AIM OF THE TASK:
Copy the items line for line, from the first line of the items through the line that contains "click(811, 14)", with both of those lines included.
- - - - -
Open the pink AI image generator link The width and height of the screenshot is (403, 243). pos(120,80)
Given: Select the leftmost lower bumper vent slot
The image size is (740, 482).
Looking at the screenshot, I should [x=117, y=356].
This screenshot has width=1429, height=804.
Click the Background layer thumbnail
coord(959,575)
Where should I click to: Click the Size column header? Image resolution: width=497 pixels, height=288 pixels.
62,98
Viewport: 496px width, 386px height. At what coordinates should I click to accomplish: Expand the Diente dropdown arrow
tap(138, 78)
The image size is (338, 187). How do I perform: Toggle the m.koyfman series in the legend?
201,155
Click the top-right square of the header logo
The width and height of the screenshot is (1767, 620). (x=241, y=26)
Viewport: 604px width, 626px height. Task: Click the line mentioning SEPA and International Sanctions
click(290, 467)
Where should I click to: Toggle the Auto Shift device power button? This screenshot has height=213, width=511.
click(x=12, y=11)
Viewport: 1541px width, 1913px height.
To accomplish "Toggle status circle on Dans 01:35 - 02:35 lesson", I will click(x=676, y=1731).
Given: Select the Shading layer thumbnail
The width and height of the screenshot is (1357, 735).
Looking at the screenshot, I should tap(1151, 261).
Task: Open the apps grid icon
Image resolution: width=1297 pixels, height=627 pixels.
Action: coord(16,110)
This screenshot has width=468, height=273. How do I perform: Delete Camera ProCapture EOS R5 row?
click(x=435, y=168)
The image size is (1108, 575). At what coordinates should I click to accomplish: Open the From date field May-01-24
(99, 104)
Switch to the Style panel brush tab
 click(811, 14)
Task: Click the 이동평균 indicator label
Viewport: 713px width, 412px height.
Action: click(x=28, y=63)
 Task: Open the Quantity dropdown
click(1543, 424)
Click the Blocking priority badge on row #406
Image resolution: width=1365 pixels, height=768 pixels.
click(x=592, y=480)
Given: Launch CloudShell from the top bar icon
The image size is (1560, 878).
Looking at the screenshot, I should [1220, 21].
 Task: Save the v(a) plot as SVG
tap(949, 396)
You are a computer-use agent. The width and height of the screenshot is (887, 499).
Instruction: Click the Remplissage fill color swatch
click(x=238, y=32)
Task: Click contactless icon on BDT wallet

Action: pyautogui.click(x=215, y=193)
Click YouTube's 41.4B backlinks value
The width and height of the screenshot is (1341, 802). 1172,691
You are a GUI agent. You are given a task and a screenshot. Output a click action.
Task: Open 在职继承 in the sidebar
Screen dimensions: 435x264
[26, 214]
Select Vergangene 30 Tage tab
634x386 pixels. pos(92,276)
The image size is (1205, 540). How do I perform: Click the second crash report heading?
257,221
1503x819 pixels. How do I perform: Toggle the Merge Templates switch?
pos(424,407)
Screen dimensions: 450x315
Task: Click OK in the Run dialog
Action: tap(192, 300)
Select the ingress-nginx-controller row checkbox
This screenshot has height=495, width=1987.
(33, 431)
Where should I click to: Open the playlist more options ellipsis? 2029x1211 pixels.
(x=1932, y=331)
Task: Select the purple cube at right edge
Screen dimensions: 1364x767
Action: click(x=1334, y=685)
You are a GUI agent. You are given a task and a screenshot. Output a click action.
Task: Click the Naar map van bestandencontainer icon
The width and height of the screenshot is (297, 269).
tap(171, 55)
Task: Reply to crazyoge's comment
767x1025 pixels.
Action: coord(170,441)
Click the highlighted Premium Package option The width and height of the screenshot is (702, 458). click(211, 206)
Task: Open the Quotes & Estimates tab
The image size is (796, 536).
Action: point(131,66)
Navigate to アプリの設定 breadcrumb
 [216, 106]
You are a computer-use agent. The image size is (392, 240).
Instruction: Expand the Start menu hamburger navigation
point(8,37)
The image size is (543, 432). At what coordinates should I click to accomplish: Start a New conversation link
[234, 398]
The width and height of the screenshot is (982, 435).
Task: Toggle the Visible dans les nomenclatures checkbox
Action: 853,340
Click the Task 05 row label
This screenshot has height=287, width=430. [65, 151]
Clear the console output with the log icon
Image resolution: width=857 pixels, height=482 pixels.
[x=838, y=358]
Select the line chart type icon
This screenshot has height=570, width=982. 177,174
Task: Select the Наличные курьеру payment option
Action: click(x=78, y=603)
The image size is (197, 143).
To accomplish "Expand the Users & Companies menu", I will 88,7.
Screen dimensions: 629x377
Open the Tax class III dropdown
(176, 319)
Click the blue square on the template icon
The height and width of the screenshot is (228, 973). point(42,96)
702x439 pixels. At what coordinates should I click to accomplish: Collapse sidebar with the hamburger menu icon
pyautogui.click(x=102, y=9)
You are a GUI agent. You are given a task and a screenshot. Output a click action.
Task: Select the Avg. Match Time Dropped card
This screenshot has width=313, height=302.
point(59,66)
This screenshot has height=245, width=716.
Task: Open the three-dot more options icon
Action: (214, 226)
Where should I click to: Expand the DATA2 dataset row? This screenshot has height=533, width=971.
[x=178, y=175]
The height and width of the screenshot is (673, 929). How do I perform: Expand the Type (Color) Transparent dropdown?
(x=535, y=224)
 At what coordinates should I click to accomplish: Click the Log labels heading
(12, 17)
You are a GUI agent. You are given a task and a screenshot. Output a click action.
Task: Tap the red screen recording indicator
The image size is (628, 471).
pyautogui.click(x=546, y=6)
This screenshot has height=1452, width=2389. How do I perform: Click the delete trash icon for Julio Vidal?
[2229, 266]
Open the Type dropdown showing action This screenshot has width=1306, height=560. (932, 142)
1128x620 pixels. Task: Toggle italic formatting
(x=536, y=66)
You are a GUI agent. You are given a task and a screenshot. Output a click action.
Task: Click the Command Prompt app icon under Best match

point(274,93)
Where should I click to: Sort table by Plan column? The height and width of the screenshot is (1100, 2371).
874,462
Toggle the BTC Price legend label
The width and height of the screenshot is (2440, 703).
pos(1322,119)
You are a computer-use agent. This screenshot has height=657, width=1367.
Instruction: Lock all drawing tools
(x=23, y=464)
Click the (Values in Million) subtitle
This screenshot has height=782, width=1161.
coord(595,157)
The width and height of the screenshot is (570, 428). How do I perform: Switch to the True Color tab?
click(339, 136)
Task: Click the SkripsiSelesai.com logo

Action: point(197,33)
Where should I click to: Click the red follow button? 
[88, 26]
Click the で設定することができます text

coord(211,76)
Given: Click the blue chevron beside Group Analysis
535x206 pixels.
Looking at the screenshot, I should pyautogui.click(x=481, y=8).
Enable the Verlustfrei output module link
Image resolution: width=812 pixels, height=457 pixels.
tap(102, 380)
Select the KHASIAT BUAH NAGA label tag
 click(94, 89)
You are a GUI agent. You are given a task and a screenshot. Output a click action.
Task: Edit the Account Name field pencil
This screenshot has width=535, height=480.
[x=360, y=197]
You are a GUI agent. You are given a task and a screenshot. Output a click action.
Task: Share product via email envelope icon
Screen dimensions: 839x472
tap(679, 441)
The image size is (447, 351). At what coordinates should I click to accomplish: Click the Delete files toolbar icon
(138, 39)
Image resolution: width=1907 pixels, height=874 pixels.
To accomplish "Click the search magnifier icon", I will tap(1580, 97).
- - - - -
EXERCISE RESULT:
Open the pink AI image generator link The width and height of the screenshot is (403, 243). pos(120,80)
Given: Select the leftmost lower bumper vent slot
The image size is (740, 482).
Looking at the screenshot, I should [x=117, y=356].
This screenshot has width=1429, height=804.
Click the Background layer thumbnail
coord(959,575)
Where should I click to: Click the Size column header? Image resolution: width=497 pixels, height=288 pixels.
62,98
Viewport: 496px width, 386px height. At what coordinates should I click to accomplish: Expand the Diente dropdown arrow
tap(138, 78)
The image size is (338, 187). How do I perform: Toggle the m.koyfman series in the legend?
201,155
Click the top-right square of the header logo
The width and height of the screenshot is (1767, 620). (x=241, y=26)
Viewport: 604px width, 626px height. Task: Click the line mentioning SEPA and International Sanctions
click(290, 467)
Where should I click to: Toggle the Auto Shift device power button? This screenshot has height=213, width=511.
click(x=12, y=11)
Viewport: 1541px width, 1913px height.
To accomplish "Toggle status circle on Dans 01:35 - 02:35 lesson", I will click(x=676, y=1731).
Given: Select the Shading layer thumbnail
The width and height of the screenshot is (1357, 735).
Looking at the screenshot, I should tap(1151, 261).
Task: Open the apps grid icon
Image resolution: width=1297 pixels, height=627 pixels.
Action: coord(16,110)
This screenshot has width=468, height=273. How do I perform: Delete Camera ProCapture EOS R5 row?
click(x=435, y=168)
The image size is (1108, 575). At what coordinates should I click to accomplish: Open the From date field May-01-24
(99, 104)
Switch to the Style panel brush tab
 click(811, 14)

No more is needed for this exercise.